Wednesday, December 10, 2008

A Cowboy Junkies Musical Moment

Tomorrow night's another Club Renaissance "Glamourspunk Night," and in a quest to find new songs to perform I've finally tackled the holy grail: "'Cause Cheap Is How I Feel" by Cowboy Junkies.

It's already a risky song because it's slow and sad, but it's also eloquent and poignant and awfully fitting for a "bar performance around Christmas." The only problem is the extended instrumental portion in the middle, which consists of a steel guitar solo followed by an accordion solo, during which the key and the mood changes from "I'm game" to "I've found temporary happiness" to "I'm simply resigned."

Cutting instrumentals out of songs is easy enough to do, and I do it frequently to prevent me from prancing about on stage with nothing to do. But this instrumental is one of the most important parts of the song...it tells a story in a way the words never could. And the solos are so individual and complete that you simply cannot chop pieces out of them. Believe me, I've tried.



After all this editing frustration I can only conclude one thing: this song is a perfect construction which cannot be dismantled. You can't take a single thing out of it without throwing the whole thing out of balance. That's annoying, but it's also evidence of a really special piece of music. This is one of the world's most under appreciated "musical moments."

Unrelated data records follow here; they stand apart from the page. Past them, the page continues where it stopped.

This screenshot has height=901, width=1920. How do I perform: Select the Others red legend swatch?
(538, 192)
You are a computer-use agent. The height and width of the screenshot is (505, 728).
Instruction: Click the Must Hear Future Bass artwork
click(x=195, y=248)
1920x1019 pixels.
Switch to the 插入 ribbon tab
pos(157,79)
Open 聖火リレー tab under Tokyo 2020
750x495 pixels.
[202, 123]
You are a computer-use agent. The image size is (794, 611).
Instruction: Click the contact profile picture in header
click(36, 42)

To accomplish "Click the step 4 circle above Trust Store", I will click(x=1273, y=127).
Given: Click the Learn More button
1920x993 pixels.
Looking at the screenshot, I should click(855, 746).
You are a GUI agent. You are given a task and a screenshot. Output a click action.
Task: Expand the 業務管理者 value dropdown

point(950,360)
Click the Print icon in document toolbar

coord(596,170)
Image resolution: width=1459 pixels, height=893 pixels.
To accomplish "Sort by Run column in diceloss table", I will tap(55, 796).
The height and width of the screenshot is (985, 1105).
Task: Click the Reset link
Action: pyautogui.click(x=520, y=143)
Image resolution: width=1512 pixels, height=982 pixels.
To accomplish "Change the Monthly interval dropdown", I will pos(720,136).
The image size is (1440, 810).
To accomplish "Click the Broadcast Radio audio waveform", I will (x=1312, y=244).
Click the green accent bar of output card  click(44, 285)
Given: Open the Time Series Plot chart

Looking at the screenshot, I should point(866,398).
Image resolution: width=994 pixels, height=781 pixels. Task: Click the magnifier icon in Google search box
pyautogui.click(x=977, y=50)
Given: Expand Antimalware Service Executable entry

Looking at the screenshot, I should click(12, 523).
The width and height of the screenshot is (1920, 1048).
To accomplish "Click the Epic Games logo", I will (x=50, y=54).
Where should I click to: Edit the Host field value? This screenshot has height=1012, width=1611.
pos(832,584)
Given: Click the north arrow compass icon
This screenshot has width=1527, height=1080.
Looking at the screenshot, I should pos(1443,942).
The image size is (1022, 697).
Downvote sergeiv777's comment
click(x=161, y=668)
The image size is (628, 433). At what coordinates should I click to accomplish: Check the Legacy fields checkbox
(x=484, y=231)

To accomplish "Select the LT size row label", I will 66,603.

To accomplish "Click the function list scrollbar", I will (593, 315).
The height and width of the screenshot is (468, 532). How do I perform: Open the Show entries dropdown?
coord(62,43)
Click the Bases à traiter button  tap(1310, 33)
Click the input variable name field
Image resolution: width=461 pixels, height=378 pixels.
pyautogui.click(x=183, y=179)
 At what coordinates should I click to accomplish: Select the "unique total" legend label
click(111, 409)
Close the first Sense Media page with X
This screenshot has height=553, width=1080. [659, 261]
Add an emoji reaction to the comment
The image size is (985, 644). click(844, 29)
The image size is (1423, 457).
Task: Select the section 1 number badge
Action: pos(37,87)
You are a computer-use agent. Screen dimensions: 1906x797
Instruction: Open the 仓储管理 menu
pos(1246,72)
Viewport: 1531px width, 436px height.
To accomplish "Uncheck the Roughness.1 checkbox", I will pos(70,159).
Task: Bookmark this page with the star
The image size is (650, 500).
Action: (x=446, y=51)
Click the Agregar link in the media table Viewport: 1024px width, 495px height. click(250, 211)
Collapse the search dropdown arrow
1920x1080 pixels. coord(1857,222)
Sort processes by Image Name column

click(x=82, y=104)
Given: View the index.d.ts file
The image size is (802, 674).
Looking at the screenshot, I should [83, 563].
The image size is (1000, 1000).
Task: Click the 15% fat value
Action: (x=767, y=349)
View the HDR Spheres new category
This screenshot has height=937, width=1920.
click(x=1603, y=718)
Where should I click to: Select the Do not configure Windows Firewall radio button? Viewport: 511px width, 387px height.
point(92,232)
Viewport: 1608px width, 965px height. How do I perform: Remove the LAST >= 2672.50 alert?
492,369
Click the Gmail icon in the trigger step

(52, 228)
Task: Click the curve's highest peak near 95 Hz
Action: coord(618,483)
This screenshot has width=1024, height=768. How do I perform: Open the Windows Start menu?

I guess I'll just have to come up with some "business" in the middle.

3 comments:

Kimber said...

Oh, how I WISH I was in Waterloo to view this performance! Can you do an "air accordion" segment?

Kimber said...

So...how did it go? Did you at least have someone video tape it for posterity?

Kimber said...

Muffy...where are you? Did the crowd at Ren carry you off in a trimphant procession?